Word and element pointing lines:
-- BEGIN --
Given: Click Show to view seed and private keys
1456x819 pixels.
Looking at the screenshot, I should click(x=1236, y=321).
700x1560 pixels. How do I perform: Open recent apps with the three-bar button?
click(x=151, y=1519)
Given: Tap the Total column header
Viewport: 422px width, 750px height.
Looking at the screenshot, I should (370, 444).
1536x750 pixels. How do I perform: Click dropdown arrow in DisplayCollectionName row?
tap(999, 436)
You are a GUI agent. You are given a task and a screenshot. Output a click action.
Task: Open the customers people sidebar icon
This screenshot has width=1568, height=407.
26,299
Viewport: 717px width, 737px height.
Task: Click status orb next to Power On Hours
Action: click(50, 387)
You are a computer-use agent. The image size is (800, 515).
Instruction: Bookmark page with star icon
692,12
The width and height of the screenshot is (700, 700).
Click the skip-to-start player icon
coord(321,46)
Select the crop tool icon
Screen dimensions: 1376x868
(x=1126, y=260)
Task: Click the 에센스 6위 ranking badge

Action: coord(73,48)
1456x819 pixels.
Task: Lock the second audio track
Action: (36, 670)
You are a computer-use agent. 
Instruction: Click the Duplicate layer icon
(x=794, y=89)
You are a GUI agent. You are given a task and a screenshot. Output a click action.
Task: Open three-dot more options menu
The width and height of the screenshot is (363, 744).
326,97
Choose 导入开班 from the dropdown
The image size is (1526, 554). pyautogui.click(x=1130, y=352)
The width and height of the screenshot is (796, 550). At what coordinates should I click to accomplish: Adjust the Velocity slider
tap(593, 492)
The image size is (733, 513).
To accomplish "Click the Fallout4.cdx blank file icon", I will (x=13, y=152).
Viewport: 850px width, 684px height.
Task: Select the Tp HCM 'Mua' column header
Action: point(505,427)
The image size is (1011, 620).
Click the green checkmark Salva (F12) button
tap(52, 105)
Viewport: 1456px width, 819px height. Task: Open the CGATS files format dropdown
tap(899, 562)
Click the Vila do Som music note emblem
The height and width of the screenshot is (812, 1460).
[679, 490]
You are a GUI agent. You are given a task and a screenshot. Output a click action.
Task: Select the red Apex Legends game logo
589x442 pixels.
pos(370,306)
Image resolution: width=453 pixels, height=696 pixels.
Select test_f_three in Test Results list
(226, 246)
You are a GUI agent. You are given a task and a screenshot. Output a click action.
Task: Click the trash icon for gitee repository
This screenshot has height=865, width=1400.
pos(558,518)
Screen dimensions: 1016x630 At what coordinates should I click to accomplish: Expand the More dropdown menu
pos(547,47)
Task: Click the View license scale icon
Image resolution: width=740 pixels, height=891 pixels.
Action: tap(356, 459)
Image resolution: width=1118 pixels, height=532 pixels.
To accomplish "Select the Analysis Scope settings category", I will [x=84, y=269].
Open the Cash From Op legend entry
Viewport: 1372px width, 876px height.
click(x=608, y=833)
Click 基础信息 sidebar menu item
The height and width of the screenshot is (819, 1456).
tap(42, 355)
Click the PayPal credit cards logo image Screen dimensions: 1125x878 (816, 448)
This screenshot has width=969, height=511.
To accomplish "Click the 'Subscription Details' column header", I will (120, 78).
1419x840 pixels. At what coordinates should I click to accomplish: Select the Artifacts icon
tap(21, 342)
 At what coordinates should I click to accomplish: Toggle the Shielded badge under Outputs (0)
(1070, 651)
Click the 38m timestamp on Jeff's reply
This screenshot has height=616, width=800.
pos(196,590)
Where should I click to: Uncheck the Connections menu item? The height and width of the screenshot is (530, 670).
-- END --
■ SHORT EXERCISE
Reproduce all of the lines above verbatim.

■ TASK OUTPUT
Given: Click Show to view seed and private keys
1456x819 pixels.
Looking at the screenshot, I should click(x=1236, y=321).
700x1560 pixels. How do I perform: Open recent apps with the three-bar button?
click(x=151, y=1519)
Given: Tap the Total column header
Viewport: 422px width, 750px height.
Looking at the screenshot, I should (370, 444).
1536x750 pixels. How do I perform: Click dropdown arrow in DisplayCollectionName row?
tap(999, 436)
You are a GUI agent. You are given a task and a screenshot. Output a click action.
Task: Open the customers people sidebar icon
This screenshot has width=1568, height=407.
26,299
Viewport: 717px width, 737px height.
Task: Click status orb next to Power On Hours
Action: click(50, 387)
You are a computer-use agent. The image size is (800, 515).
Instruction: Bookmark page with star icon
692,12
The width and height of the screenshot is (700, 700).
Click the skip-to-start player icon
coord(321,46)
Select the crop tool icon
Screen dimensions: 1376x868
(x=1126, y=260)
Task: Click the 에센스 6위 ranking badge

Action: coord(73,48)
1456x819 pixels.
Task: Lock the second audio track
Action: (36, 670)
You are a computer-use agent. 
Instruction: Click the Duplicate layer icon
(x=794, y=89)
You are a GUI agent. You are given a task and a screenshot. Output a click action.
Task: Open three-dot more options menu
The width and height of the screenshot is (363, 744).
326,97
Choose 导入开班 from the dropdown
The image size is (1526, 554). pyautogui.click(x=1130, y=352)
The width and height of the screenshot is (796, 550). At what coordinates should I click to accomplish: Adjust the Velocity slider
tap(593, 492)
The image size is (733, 513).
To accomplish "Click the Fallout4.cdx blank file icon", I will (x=13, y=152).
Viewport: 850px width, 684px height.
Task: Select the Tp HCM 'Mua' column header
Action: point(505,427)
The image size is (1011, 620).
Click the green checkmark Salva (F12) button
tap(52, 105)
Viewport: 1456px width, 819px height. Task: Open the CGATS files format dropdown
tap(899, 562)
Click the Vila do Som music note emblem
The height and width of the screenshot is (812, 1460).
[679, 490]
You are a GUI agent. You are given a task and a screenshot. Output a click action.
Task: Select the red Apex Legends game logo
589x442 pixels.
pos(370,306)
Image resolution: width=453 pixels, height=696 pixels.
Select test_f_three in Test Results list
(226, 246)
You are a GUI agent. You are given a task and a screenshot. Output a click action.
Task: Click the trash icon for gitee repository
This screenshot has height=865, width=1400.
pos(558,518)
Screen dimensions: 1016x630 At what coordinates should I click to accomplish: Expand the More dropdown menu
pos(547,47)
Task: Click the View license scale icon
Image resolution: width=740 pixels, height=891 pixels.
Action: tap(356, 459)
Image resolution: width=1118 pixels, height=532 pixels.
To accomplish "Select the Analysis Scope settings category", I will [x=84, y=269].
Open the Cash From Op legend entry
Viewport: 1372px width, 876px height.
click(x=608, y=833)
Click 基础信息 sidebar menu item
The height and width of the screenshot is (819, 1456).
tap(42, 355)
Click the PayPal credit cards logo image Screen dimensions: 1125x878 (816, 448)
This screenshot has width=969, height=511.
To accomplish "Click the 'Subscription Details' column header", I will (120, 78).
1419x840 pixels. At what coordinates should I click to accomplish: Select the Artifacts icon
tap(21, 342)
 At what coordinates should I click to accomplish: Toggle the Shielded badge under Outputs (0)
(1070, 651)
Click the 38m timestamp on Jeff's reply
This screenshot has height=616, width=800.
pos(196,590)
Where should I click to: Uncheck the Connections menu item? The height and width of the screenshot is (530, 670).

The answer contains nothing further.